[[ Reading passage, beginning ]]
Preface: Faith Rediscovered
The meditations are a testimony of my faith journey, which has been one of rediscovering Christ and striving to make sense of my faith in the light of God becoming human and being crucified...
This is a compilation of Lenten, Good Friday, Easter and post-resurrection meditations that were originally preached during the English Services held at the Holy Trinity CSI Church, Elamkulam, Kochi from 2011-2014.
During the Lenten season of 2021, when the world was reeling under the COVID-19 pandemic, some of these meditations were broadcast as videos and are still available online. They are primarily intended for pastors, evangelists, theology students and those who may want to rediscover the meaning of Christian faith.
The meditations are a testimony of my faith journey, which has been one of rediscovering Christ and striving to make sense of my faith in the light of God becoming human and being crucified on the cross.
I grew up amidst the evangelical faith and piety of my grandfather, uncles and aunts, who lived exemplary lives, marked by extreme commitment to the cause of following Christ, and the increasing awareness, thanks to the rare privilege of growing up in a Dalit Christian parish of the Church of South India (CSI), of the façade that organised religion had built around itself to manage people and make them numb to the existential circumstances of their lives and the world they live in.
This contradiction, or what apparently seemed so, came to be reconciled, much later in life, in the image of a suffering God.
[[ Reading passage, end ]]
[[ Records provided, beginning ]]
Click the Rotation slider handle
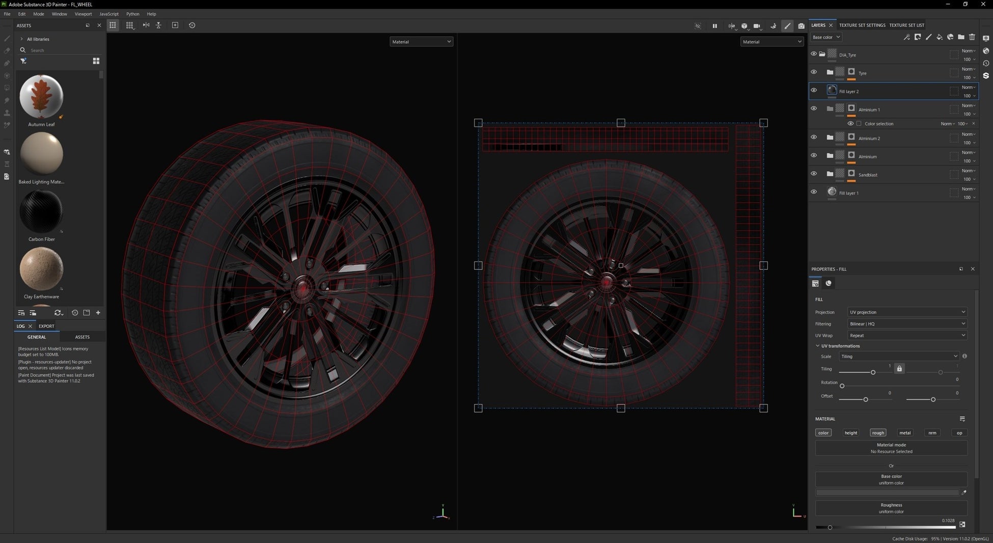The width and height of the screenshot is (993, 543). click(842, 386)
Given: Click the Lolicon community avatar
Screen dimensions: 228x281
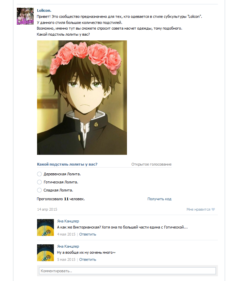Looking at the screenshot, I should 25,16.

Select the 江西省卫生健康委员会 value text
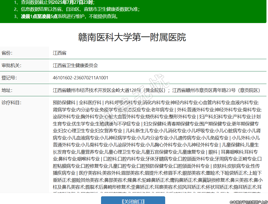click(x=75, y=65)
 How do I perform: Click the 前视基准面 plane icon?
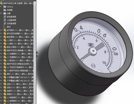pos(5,17)
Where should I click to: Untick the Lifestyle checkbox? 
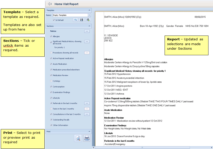(51, 98)

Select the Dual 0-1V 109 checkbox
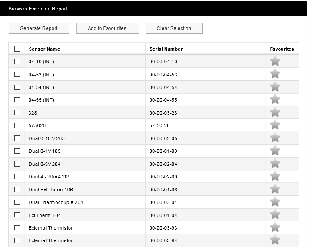(x=17, y=151)
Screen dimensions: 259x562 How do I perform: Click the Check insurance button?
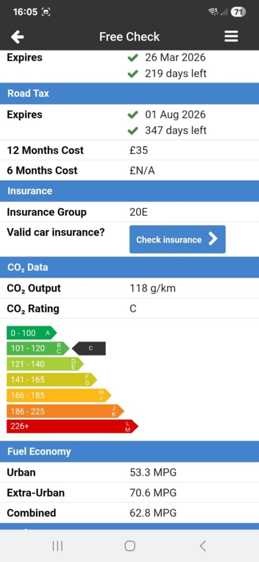point(177,239)
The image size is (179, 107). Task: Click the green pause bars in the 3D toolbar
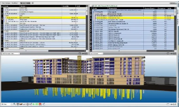37,104
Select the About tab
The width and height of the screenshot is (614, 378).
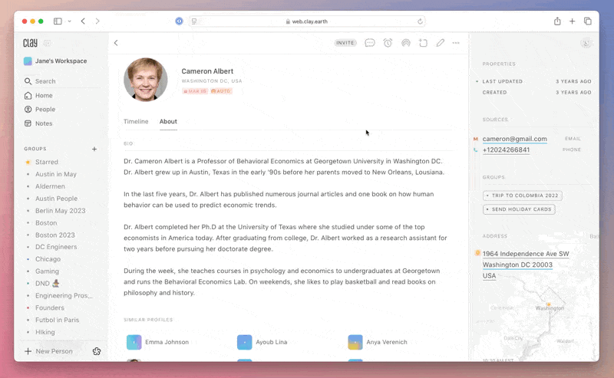[168, 121]
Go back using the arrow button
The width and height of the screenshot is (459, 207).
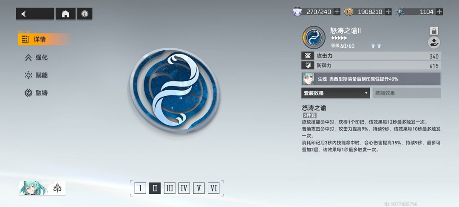tap(35, 14)
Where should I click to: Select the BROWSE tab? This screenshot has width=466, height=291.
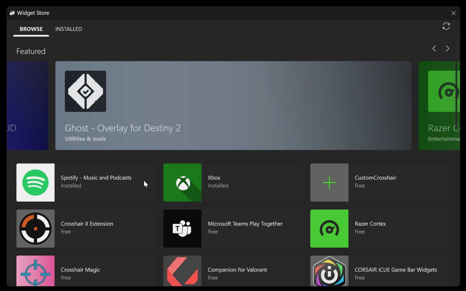pos(31,29)
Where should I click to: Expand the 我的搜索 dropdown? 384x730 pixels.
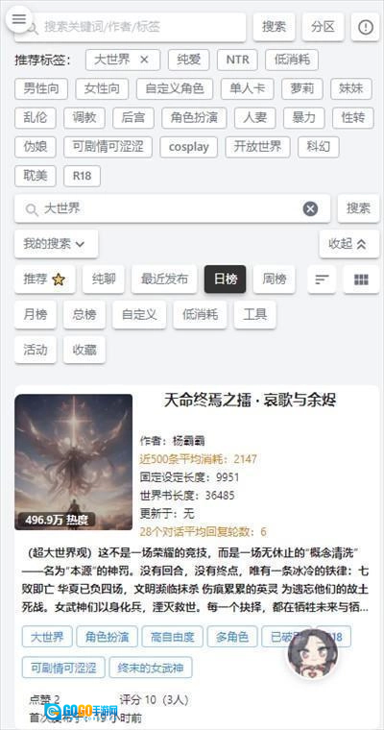coord(56,244)
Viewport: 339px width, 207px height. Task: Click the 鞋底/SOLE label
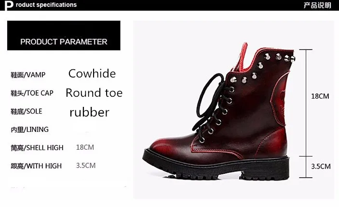[x=27, y=111]
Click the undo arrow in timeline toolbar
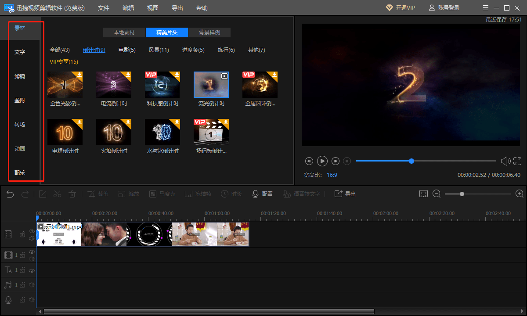The width and height of the screenshot is (527, 316). tap(10, 194)
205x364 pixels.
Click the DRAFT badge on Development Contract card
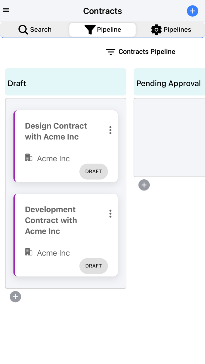pos(93,266)
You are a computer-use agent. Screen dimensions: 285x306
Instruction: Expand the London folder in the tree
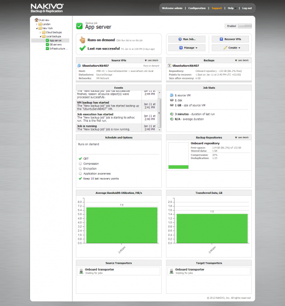click(x=37, y=24)

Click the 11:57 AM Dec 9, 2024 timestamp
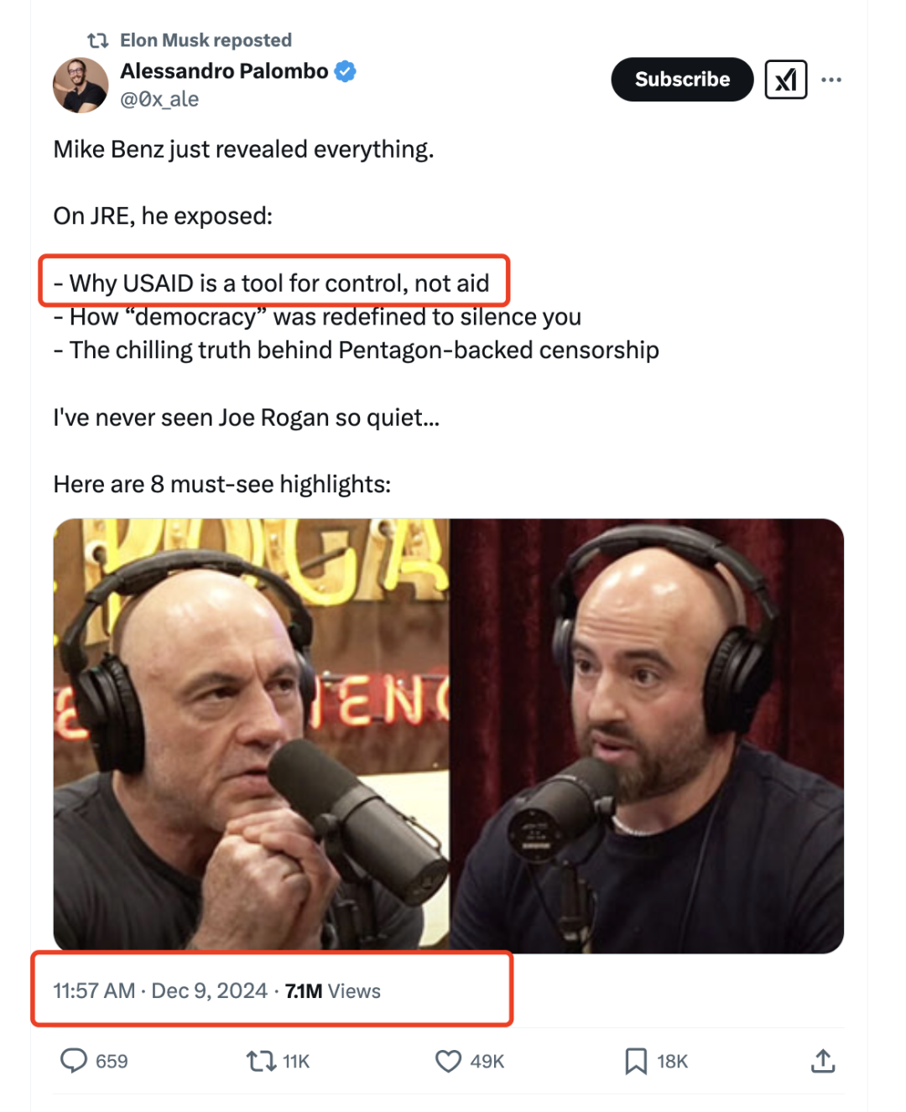160,991
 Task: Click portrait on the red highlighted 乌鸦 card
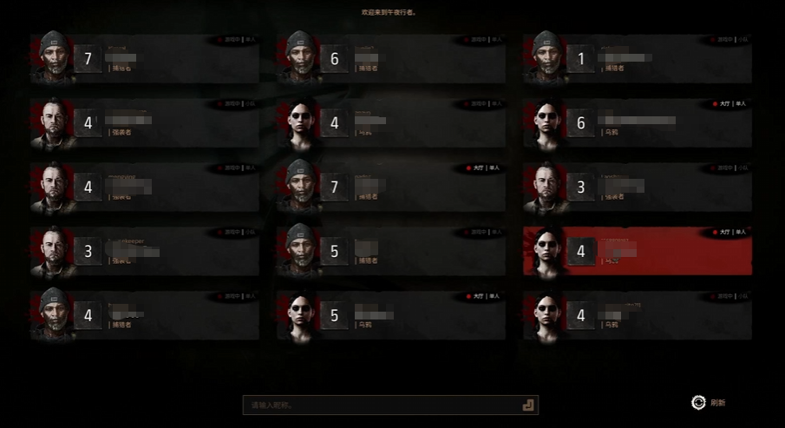(x=546, y=251)
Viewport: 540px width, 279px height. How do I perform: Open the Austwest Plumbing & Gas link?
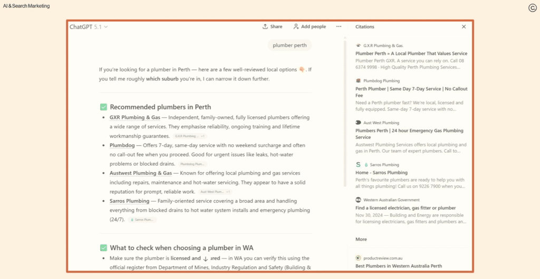pos(140,173)
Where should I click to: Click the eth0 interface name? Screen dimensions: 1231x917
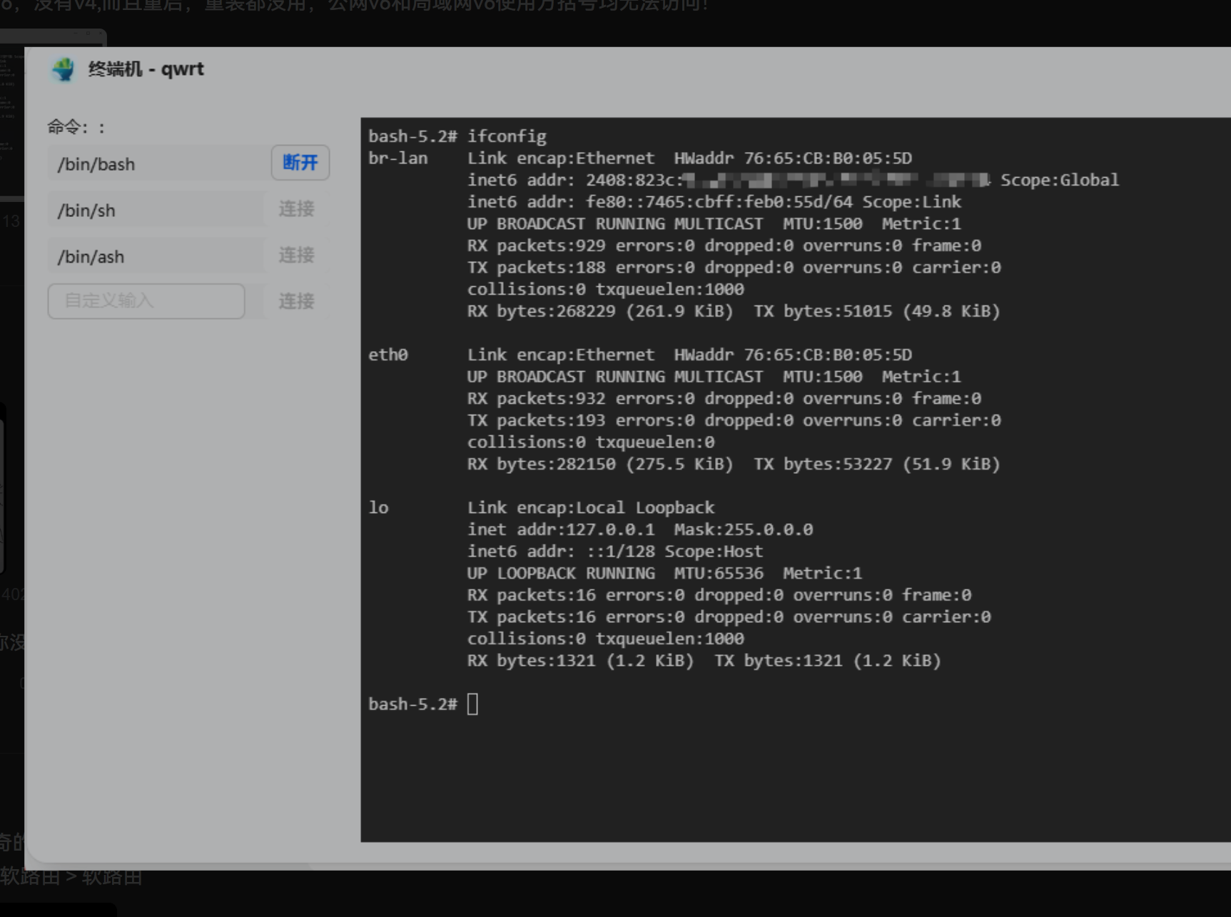(388, 355)
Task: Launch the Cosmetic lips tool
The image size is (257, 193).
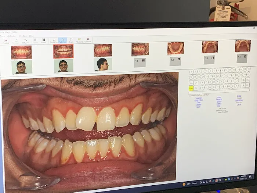Action: click(x=88, y=40)
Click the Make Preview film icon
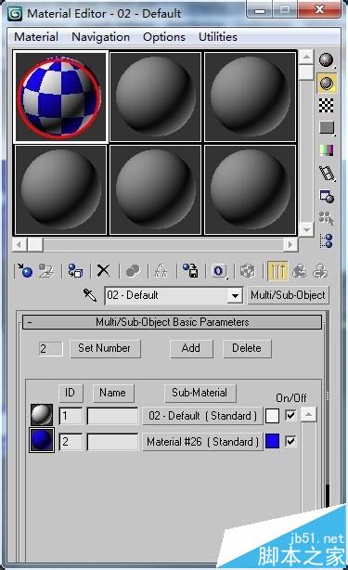 [327, 173]
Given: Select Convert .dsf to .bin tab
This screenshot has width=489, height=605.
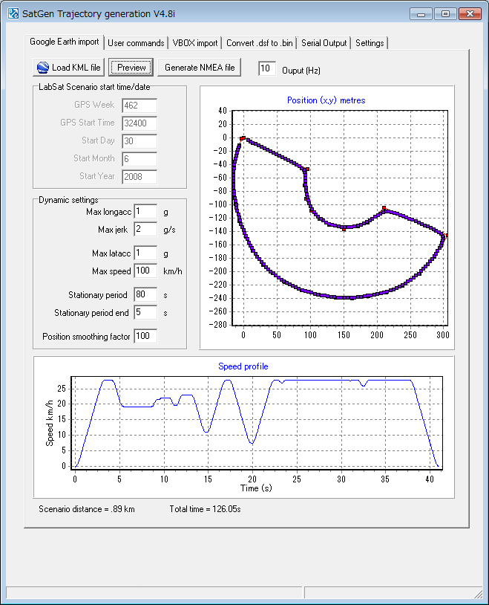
[[ Records provided, end ]]
-- Work item A --
From the preface above, return the passage from "Preface: Faith Rediscovered" up to and including "Kochi from 2011-2014.".
-- Work item B --
According to the preface, in which church were the meditations first preached?

-- Exercise solution A --
Preface: Faith Rediscovered
The meditations are a testimony of my faith journey, which has been one of rediscovering Christ and striving to make sense of my faith in the light of God becoming human and being crucified...
This is a compilation of Lenten, Good Friday, Easter and post-resurrection meditations that were originally preached during the English Services held at the Holy Trinity CSI Church, Elamkulam, Kochi from 2011-2014.

-- Exercise solution B --
The Holy Trinity CSI Church, Elamkulam, Kochi.